The hostile vascular and tumor microenvironment leads to the failure of chemo- and immune therapies. We conclude that for better perfusion of therapeutic moieties inside the TME, angiogenesis, and high intra-tumor pressure are the main barriers. Various strategies, such as vascular normalization, neoadjuvant chemotherapy, and anti-ECM agents, show promise. However, the design of dosing regimens plays an important role. Discussed studies have shown that the delivery of an anti-angiogenesis agent 1 to 3 days before chemo- or immunotherapy can normalize the TME and increase the accumulation of TE inside the tumor. However, extensive efforts are required for the clinical translation of such strategies. New formulations such as targeted nano-carriers should be developed to specifically target immature tumor vessels. As targeted nano-carriers improve the pharmacokinetic properties of the drugs, such formulations may help to attain rapid normalization.

Scientists all over the world rely on EPR for the accumulation of nanocarriers inside the TME. However, EPR presents itself as a double-edged sword. On one side, it increases the infiltration of nanocarriers inside the TME; while on the other hand, it increases the intra-tumor pressure. Reduction of ECM density increases the chemo- and immunotherapies by allowing the diffusion of drugs and infiltration of nano-carriers immune cells inside the TME. In our manuscript, we have discussed the advantages of co-administering TGF inhibitors along with chemotherapeutic agents. Tranilast was able to show tumor normalization and reduction of ECM. However, decreasing the ECM density may aid in the metastatic escape of the tumor cells. Hence, critical evaluations are required to gauge the pros and cons while employing anti-ECM agents. However, TGF inhibitors are known for their anti-metastatic potential. Their role may prove to be central in designing the improved therapies for BC management.

The use of metronomic therapy should also be extensively explored for the effective management of BC. As per reports, such therapies can reduce the number of cancer cells inside the tumor. However, the use of lower drug concentrations may lead to the emergence of more aggressive tumors. Lower drug concentrations may lead to the emergence of resistant tumor cells, which will re-populate the tumor. Furthermore, it may trigger extrinsic resistance pathways in the cancer cells, leading to the emergence of multi-drug resistance in cancer cells.

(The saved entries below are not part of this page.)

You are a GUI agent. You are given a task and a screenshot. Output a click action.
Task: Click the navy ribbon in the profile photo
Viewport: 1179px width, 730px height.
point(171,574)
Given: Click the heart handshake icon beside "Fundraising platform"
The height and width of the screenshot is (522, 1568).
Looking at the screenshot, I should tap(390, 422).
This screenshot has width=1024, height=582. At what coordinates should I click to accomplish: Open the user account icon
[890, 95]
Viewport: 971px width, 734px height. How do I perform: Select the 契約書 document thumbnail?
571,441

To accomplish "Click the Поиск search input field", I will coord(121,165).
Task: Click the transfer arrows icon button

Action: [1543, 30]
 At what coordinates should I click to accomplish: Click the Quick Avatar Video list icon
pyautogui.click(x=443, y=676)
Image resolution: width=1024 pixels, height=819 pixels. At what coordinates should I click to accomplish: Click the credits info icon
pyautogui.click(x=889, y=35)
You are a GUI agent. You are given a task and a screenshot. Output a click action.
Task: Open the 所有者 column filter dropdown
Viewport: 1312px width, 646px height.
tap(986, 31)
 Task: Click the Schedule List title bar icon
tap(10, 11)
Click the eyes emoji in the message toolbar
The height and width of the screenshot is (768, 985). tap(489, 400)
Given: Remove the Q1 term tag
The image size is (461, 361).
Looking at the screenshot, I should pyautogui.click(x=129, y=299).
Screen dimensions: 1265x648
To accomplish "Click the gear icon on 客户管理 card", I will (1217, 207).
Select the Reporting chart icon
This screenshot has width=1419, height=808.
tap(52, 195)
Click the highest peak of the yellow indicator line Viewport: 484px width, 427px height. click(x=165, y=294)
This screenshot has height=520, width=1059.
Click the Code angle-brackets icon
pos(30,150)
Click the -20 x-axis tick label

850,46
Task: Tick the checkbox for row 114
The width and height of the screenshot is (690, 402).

Hence, normalization of the tumor makes BC cells more prone to chemotherapy, immune-therapy and photodynamic therapies. The amalgamation of the said strategies along with nanomedicine and normalization principles and its clinical translation could help open novel avenues for researchers in cancer therapy. The transient nature of the normalization window is the stumbling block in achieving improved results. Strategies such as LIGHT, which may extend the normalization window, are needed at the hour.